Michael F. Shaughnessy
Senior Columnist EdNews.org
Eastern New Mexico University

Recently, someone forwarded an article to me published on Aug 21, 2007 by John Hechinger and Daniel Golden who were writing for the Wall Street Journal on line. I wondered what the Wall Street Journal was doing writing about children with exceptionalities, but the article was in fact, quite well done and discussed a number of salient issues. The link is below if you have the frustration tolerance to enter all of that into your browser.

Or you can click and hope for the best.

http://online.wsj.com/wsjgate?subURI=%2Farticle%2FSB118763976794303235-email.html&nonsubURI=%2Farticle_email%2FSB118763976794303235-lMyQjAxMDE3ODI3MzYyMzM5Wj.html

The basic "gist" of the article was the concern that parents typically have when their child with special needs finally graduates. They begin to question what he or she has learned and they evaluate what they have gotten for their tax dollars. A number of parents commented about the lax standards in the schools and a number of teachers discussed academic integrity and the "accommodations and modifications" that their son or daughter received.

The authors were writing about what they termed "a new voice in special education" and that is parents that are concerned about their children passing classes, but not apparently learning anything.

The special education maze, quagmire, conundrum, or whatever word that you want to use is indeed perplexing.

Parents are given their rights; they attend a lot of meetings and sign a lot of forms. However, not all parents understand what the term "learning disability" means and the ramifications and repercussions of that label or diagnosis.

Teachers and parents are supposed to have annual reviews to ascertain the progress of their child. It is at these meetings that concerns should be voiced, and questions raised. To wait until the child has graduated does no one any good.

The entire issue of grades and grading has been a perplexing one for teacher, special educators and administrators for many years.

How does a regular education teacher assess "annual yearly progress "for a student with a 50 I.Q. ? How does a regular education teacher give a grade when a student with a learning disability who is reading at the 4 th grade level enters their 12 th grade classroom? And how do teachers really "grade" students who may be blind or deaf or visually impaired or hearing impaired?

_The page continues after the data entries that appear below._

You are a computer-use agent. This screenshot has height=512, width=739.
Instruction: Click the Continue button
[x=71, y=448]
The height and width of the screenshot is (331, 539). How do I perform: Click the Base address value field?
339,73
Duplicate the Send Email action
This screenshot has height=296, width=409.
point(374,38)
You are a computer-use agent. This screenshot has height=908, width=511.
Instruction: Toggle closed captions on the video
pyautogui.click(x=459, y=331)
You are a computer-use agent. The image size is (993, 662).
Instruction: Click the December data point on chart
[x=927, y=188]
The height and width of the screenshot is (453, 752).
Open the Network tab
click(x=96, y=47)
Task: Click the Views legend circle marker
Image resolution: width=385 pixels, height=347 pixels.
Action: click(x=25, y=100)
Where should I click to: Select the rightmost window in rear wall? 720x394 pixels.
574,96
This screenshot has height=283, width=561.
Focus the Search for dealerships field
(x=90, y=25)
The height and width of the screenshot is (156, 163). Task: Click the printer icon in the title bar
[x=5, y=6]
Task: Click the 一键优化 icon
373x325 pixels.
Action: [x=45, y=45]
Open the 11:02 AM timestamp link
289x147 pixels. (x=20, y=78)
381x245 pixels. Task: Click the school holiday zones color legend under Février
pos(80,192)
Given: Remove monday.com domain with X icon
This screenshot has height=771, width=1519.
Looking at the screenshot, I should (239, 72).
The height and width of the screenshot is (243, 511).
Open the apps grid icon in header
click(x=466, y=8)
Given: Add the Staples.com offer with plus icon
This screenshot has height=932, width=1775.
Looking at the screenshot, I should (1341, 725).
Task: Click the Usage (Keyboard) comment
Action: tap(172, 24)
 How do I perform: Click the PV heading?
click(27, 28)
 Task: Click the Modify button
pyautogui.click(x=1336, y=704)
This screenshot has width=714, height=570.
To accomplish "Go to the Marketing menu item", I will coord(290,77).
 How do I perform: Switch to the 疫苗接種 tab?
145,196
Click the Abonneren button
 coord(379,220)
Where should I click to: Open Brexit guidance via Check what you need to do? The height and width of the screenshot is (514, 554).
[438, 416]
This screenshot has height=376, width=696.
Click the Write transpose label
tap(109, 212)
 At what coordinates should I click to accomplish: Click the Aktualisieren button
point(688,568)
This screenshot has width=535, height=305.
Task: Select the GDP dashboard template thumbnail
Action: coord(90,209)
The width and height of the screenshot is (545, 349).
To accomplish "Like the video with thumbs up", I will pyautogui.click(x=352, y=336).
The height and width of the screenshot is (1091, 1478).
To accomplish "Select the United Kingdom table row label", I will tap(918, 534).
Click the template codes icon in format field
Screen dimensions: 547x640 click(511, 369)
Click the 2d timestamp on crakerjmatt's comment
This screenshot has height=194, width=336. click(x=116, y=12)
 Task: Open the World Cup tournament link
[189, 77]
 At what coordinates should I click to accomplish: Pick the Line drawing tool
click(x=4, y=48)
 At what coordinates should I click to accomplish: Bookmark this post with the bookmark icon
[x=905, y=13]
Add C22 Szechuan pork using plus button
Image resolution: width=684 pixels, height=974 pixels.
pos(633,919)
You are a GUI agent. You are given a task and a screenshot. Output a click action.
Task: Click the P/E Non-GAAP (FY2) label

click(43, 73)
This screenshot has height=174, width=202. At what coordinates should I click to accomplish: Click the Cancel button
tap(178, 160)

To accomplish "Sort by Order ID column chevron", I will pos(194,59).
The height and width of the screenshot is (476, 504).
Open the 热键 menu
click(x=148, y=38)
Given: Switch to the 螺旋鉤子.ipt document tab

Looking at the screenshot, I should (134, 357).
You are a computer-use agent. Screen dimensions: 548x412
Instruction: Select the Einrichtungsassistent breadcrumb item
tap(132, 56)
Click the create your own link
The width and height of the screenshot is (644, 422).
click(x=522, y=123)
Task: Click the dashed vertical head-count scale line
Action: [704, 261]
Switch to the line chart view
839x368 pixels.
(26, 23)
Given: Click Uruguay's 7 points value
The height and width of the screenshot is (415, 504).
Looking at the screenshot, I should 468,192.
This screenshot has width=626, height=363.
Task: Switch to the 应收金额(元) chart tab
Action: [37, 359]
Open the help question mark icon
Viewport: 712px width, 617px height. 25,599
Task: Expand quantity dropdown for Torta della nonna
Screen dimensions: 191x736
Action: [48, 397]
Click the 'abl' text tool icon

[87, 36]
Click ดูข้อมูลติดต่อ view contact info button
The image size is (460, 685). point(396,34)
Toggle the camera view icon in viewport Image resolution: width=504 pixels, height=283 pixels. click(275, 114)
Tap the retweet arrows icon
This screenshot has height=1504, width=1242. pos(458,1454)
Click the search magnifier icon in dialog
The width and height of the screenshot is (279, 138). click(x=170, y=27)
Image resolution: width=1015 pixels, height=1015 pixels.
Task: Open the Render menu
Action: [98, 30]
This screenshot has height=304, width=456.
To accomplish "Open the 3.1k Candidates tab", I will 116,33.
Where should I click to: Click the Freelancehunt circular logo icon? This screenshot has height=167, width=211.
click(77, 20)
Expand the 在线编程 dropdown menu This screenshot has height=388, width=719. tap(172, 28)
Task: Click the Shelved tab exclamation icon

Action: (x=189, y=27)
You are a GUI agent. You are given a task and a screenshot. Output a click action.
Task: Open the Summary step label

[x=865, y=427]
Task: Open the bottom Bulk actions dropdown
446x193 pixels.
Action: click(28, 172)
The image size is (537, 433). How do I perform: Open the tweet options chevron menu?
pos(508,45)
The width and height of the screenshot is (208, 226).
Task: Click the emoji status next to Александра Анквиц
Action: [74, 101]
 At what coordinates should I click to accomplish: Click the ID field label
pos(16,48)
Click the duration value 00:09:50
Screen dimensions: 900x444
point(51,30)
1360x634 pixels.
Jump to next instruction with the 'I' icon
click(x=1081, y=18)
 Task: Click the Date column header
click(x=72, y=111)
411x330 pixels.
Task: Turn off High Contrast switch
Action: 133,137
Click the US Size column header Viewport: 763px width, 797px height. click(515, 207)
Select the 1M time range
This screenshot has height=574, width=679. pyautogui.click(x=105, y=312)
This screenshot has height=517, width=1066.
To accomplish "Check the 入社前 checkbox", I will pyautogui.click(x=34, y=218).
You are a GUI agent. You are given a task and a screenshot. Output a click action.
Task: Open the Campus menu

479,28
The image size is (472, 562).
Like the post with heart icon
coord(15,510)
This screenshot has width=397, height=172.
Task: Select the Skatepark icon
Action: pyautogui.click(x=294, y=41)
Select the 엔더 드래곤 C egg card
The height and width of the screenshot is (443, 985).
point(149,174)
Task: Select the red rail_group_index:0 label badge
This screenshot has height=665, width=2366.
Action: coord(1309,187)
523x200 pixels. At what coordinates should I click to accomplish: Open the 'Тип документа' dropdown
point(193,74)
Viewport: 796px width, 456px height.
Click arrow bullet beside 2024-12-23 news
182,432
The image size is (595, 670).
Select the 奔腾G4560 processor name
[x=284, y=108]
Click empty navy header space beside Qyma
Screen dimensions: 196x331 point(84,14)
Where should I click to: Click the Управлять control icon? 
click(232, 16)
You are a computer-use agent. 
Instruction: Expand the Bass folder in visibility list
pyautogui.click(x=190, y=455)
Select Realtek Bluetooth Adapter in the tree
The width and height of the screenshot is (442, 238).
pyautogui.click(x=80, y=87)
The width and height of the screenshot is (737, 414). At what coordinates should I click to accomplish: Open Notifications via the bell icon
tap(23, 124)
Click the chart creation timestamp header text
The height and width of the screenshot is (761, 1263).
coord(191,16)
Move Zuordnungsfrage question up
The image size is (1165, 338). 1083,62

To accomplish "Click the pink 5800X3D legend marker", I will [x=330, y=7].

Some parents in the article wanted a guarantee that their son or daughter would go to college. Sometimes parents have unrealistic expectations, sometimes schools do not provide the services that students need. Sometimes we are going to have to have a meeting with teachers, parents, administrators, special education directors and maybe even the entire I.E.P. Team to try to ascertain what constitutes " passing " and " failing" and even more importantly whether that students shouldbe in that specific class. And of course the issue of what type of "diploma" the student should receive and what it should say, and how to communicate to colleges and universities, the amount, extent, degree and magnitude of " accommodations and modifications " the child received ( if any ).

Differentiated instruction may be here to stay. Differentiated grading may be more difficult to operationally define. And how to train teachers to grade students with special needs may be another chore that needs to be explored on the horizon.